BOTH the United Progressive Alliance and the National Democratic Alliance have taken the same stand and cited Double Taxation Avoidance Agreements as an excuse for not revealing the names of people who allegedly have huge amounts of money stashed abroad (“Fait accompli”, November 28). It was sad to see the government trying to defend the indefensible in the Supreme Court. The most scathing remark of the judges was, “We can’t leave the issue of bringing back black money to the government. It will never happen during our time.” The common man feels that all is not lost, and that though politicians/political parties may have failed in their duty, the Supreme Court is there to straighten them up.
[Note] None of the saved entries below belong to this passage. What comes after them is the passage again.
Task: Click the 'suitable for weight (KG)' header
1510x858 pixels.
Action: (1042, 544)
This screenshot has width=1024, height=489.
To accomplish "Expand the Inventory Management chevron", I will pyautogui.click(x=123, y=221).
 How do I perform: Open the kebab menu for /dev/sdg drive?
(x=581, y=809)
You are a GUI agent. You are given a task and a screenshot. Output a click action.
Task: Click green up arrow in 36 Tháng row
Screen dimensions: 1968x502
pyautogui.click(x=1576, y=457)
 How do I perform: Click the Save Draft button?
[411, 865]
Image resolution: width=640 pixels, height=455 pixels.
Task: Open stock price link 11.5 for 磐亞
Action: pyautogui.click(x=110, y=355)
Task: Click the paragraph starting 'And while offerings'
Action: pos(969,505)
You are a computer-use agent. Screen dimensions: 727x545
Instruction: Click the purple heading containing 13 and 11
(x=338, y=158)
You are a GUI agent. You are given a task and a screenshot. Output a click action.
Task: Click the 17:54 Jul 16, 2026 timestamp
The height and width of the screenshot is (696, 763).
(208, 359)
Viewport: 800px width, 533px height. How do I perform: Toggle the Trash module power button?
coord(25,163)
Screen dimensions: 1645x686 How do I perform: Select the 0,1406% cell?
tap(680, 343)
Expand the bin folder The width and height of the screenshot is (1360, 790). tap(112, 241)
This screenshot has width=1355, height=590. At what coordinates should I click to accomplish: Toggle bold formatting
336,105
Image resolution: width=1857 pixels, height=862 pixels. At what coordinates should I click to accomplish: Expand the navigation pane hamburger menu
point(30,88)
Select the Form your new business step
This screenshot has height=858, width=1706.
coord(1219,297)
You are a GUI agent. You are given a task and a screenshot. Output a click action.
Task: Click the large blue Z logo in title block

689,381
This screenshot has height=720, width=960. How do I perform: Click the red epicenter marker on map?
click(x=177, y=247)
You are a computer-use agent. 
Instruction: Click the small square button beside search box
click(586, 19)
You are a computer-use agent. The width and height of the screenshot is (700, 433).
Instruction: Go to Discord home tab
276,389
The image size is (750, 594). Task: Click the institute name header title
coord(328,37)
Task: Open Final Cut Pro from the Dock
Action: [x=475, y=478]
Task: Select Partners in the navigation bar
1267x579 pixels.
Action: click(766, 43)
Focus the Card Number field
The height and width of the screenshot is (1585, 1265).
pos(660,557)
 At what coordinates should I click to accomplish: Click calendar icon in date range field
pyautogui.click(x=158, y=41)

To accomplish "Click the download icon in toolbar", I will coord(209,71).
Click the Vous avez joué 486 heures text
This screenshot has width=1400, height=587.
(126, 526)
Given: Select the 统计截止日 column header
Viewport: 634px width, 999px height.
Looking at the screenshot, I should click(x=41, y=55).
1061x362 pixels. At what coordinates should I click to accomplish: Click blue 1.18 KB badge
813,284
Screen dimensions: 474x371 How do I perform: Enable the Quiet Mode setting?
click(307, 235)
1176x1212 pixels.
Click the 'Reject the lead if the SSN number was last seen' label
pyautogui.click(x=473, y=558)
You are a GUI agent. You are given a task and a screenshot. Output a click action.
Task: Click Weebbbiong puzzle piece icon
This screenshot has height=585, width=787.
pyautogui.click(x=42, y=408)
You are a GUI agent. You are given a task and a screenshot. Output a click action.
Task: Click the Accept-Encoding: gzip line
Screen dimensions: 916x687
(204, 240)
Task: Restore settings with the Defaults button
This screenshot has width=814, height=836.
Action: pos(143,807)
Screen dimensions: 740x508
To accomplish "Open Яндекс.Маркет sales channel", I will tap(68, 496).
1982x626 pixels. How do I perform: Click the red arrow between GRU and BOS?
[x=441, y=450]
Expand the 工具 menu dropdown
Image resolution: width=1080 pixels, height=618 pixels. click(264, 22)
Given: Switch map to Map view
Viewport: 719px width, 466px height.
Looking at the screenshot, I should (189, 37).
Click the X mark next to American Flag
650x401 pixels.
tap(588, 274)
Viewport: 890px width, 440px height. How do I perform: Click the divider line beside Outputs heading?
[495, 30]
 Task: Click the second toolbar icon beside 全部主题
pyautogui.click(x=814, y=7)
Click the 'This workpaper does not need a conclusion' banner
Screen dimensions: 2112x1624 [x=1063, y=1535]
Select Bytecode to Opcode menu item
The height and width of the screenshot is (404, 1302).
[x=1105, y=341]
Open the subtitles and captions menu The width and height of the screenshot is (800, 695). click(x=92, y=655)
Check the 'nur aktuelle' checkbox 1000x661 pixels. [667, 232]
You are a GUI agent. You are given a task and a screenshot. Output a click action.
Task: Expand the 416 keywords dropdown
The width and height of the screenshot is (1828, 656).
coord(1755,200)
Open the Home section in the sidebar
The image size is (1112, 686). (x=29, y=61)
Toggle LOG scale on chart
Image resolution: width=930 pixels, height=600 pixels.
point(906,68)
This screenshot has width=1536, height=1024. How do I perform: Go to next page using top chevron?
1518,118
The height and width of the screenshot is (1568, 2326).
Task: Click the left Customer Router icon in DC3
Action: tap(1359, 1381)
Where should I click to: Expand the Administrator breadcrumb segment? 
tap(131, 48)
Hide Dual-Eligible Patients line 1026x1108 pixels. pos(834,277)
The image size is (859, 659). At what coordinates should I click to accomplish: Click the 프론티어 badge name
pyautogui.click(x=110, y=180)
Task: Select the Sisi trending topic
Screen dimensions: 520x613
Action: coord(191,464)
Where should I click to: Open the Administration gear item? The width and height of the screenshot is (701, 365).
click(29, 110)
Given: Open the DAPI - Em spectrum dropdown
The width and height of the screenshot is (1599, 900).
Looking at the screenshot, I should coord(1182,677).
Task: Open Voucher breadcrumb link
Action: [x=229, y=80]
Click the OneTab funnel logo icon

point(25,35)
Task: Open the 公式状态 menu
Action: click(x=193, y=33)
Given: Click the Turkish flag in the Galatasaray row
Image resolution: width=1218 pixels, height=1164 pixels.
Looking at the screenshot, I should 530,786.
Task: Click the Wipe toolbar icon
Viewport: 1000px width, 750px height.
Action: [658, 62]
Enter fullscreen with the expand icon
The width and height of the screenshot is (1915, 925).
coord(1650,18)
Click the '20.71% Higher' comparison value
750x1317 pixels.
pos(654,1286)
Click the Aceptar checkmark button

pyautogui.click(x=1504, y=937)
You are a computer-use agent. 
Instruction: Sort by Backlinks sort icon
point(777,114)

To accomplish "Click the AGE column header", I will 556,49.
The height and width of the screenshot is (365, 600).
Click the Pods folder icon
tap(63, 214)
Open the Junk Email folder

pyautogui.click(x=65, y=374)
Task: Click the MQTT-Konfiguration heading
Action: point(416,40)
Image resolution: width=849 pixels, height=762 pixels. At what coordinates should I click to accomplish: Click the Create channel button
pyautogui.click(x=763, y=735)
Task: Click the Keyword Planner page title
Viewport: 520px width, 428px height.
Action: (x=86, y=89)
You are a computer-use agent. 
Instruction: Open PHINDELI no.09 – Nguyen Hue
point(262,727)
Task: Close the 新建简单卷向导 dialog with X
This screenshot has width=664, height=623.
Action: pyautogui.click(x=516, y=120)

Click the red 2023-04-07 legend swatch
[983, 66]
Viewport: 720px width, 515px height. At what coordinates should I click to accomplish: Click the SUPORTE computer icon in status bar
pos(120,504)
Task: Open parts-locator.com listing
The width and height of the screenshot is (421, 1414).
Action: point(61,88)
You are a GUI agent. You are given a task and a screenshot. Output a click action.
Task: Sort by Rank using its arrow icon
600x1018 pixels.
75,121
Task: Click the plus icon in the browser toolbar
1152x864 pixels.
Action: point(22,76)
Now that the list containing the names of 627 Indian citizens with bank accounts in Switzerland has been handed over to the Supreme Court, it remains to be seen as to how far the Central Bureau of Investigation, the Income Tax Department and the Enforcement Directorate cooperate in the matter.

S. Balakrishnan

Jamshedpur, Jharkhand

Peace Prize

IT is a matter of national pride that Kailash Satyarthi, civil rights activist who founded the Bachpan Bachao Andolan and is fighting to end child labour, was awarded the prestigious Nobel Peace Prize jointly with Pakistan’s Malala Yousafzai (“For globalisation of compassion”, November 14). But the tragedy is that such activists remain unsung and are at times even targeted in their own countries.

Satyarthi’s intrepid and confrontational approach to the burning problem of bonded child labour earned him hostility from even his fellow activists. Even his mentor, Swamy Agnivesh, lambasted him for harbouring personal ambitions and acting at the behest of the West against India’s economic interests. He was also targeted by vested interests in India with the insinuation that he was hand in glove with Christian missionaries.